4. **Finally, plug in the time we care about!**
The problem asks for the instantaneous velocity at `t = 1 second`. So, we just put `1` in for `t`:
`v(1) = 8.96 * (1)^3 + 16.8 * (1)^2`
`v(1) = 8.96 * 1 + 16.8 * 1`
`v(1) = 8.96 + 16.8`
`v(1) = 25.76`

So, the instantaneous velocity at `t = 1` second is `25.76` meters per second!

Alternative answer

Answer: 25.76 m/s Explain
This is a question about instantaneous velocity and how distance changes over time . The solving step is:

First, I noticed the formula for distance 's' looked a little complicated, so I decided to make it simpler by multiplying everything out.
Original formula: `s = (2.8 t + 7)(0.8 t^3)`
Multiply it: `s = (2.8t * 0.8t^3) + (7 * 0.8t^3)`
This simplifies to: `s = 2.24t^4 + 5.6t^3`

Next, the problem asked for "instantaneous velocity." That means how fast something is going at *exactly* one specific moment (t=1 second in this case).
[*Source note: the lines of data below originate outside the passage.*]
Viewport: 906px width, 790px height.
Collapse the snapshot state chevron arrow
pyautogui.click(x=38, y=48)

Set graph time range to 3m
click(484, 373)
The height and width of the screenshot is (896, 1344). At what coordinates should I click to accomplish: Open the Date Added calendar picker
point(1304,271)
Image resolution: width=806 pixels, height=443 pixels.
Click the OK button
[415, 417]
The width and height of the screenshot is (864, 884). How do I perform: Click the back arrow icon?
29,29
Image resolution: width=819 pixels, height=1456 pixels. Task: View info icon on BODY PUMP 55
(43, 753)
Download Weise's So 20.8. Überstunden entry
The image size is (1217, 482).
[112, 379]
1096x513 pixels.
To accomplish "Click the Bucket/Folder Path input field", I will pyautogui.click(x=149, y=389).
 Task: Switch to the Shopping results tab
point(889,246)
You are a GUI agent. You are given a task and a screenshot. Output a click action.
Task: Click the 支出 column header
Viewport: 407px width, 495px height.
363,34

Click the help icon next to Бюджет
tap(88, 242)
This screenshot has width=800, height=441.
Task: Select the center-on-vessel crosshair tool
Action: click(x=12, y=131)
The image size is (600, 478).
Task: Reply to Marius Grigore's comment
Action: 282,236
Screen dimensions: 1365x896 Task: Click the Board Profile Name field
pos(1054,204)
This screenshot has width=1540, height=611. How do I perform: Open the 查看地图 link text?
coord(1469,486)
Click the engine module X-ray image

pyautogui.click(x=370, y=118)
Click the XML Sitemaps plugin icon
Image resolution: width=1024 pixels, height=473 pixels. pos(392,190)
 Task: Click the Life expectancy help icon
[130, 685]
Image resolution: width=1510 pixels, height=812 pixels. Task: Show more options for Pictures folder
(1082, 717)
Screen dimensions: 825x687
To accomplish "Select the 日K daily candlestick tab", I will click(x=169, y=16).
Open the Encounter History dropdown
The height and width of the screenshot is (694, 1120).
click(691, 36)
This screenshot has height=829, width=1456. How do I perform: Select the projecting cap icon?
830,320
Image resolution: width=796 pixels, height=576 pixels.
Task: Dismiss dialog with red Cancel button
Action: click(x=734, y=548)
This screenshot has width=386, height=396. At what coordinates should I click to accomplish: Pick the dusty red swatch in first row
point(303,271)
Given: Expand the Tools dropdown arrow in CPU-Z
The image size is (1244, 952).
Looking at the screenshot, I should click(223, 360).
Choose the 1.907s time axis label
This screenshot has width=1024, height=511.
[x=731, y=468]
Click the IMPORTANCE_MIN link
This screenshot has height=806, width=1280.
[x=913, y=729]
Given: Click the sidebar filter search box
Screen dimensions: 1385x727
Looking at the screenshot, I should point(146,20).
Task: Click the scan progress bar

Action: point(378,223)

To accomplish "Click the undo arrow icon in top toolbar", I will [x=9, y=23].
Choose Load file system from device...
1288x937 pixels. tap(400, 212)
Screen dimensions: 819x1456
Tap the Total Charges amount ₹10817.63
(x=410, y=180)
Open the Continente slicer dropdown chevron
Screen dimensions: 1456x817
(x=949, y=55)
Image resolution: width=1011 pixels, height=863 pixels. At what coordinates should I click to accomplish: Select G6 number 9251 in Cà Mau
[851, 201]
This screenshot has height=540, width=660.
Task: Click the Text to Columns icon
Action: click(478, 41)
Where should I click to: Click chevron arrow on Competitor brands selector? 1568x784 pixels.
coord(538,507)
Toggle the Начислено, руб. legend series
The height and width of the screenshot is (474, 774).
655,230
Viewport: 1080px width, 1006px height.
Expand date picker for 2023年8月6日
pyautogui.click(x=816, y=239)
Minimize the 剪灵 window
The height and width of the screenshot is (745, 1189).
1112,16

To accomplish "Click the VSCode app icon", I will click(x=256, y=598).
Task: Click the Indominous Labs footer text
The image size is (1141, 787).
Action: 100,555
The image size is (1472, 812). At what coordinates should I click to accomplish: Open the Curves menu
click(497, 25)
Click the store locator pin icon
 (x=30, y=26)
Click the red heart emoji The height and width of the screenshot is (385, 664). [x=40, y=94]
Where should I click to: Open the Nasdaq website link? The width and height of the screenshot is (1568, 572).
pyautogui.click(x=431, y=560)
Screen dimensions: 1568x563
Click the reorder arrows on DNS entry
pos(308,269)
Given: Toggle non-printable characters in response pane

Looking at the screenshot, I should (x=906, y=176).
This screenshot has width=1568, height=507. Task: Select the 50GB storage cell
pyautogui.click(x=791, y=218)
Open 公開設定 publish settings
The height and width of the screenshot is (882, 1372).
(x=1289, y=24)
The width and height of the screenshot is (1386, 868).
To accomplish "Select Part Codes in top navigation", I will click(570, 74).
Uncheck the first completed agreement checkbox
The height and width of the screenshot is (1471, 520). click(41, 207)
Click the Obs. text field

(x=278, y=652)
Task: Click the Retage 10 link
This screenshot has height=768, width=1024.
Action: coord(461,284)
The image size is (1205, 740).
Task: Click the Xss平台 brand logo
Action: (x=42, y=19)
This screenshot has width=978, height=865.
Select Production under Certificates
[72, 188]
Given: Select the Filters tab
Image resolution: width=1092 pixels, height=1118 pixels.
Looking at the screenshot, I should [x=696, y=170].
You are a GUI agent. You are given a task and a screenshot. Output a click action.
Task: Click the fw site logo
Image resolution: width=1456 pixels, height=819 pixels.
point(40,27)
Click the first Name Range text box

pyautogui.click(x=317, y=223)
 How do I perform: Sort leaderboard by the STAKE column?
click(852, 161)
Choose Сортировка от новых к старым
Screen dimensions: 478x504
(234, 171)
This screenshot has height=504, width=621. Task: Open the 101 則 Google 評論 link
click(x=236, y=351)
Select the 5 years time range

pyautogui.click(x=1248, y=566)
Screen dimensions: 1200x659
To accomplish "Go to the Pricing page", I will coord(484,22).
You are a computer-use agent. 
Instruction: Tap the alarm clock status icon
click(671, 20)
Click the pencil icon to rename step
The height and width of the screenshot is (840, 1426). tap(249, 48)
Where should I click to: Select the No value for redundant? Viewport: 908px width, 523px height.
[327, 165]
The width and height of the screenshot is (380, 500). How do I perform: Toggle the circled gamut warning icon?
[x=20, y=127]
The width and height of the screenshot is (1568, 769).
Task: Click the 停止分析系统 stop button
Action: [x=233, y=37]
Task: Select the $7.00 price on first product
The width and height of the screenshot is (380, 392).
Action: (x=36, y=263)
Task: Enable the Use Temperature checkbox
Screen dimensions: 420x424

To figure this out from a distance formula, we need to find out how the distance *changes* at that exact point. It's like finding the "rate of change" of the distance.

There's a cool math trick for finding this rate of change for formulas with 't' raised to a power. For a term like `(a * t^n)`, its rate of change becomes `(a * n * t^(n-1))`.
So, applying this trick to our simplified distance formula:
For `2.24t^4`: We bring the '4' down and multiply it by `2.24`, and then subtract 1 from the power (4-1=3). So, `2.24 * 4 * t^(4-1)` becomes `8.96t^3`.
For `5.6t^3`: We do the same! Bring the '3' down and multiply by `5.6`, and subtract 1 from the power (3-1=2). So, `5.6 * 3 * t^(3-1)` becomes `16.8t^2`.

So, our new formula for velocity 'v' (how fast it's going) is:
`v = 8.96t^3 + 16.8t^2`

Finally, the problem asked for the velocity at `t=1` second. So, I just plugged '1' into our new velocity formula:
`v = 8.96(1)^3 + 16.8(1)^2`
`v = 8.96 * 1 + 16.8 * 1`
`v = 8.96 + 16.8`
`v = 25.76`

Since distance was in meters and time in seconds, the velocity is in meters per second (m/s).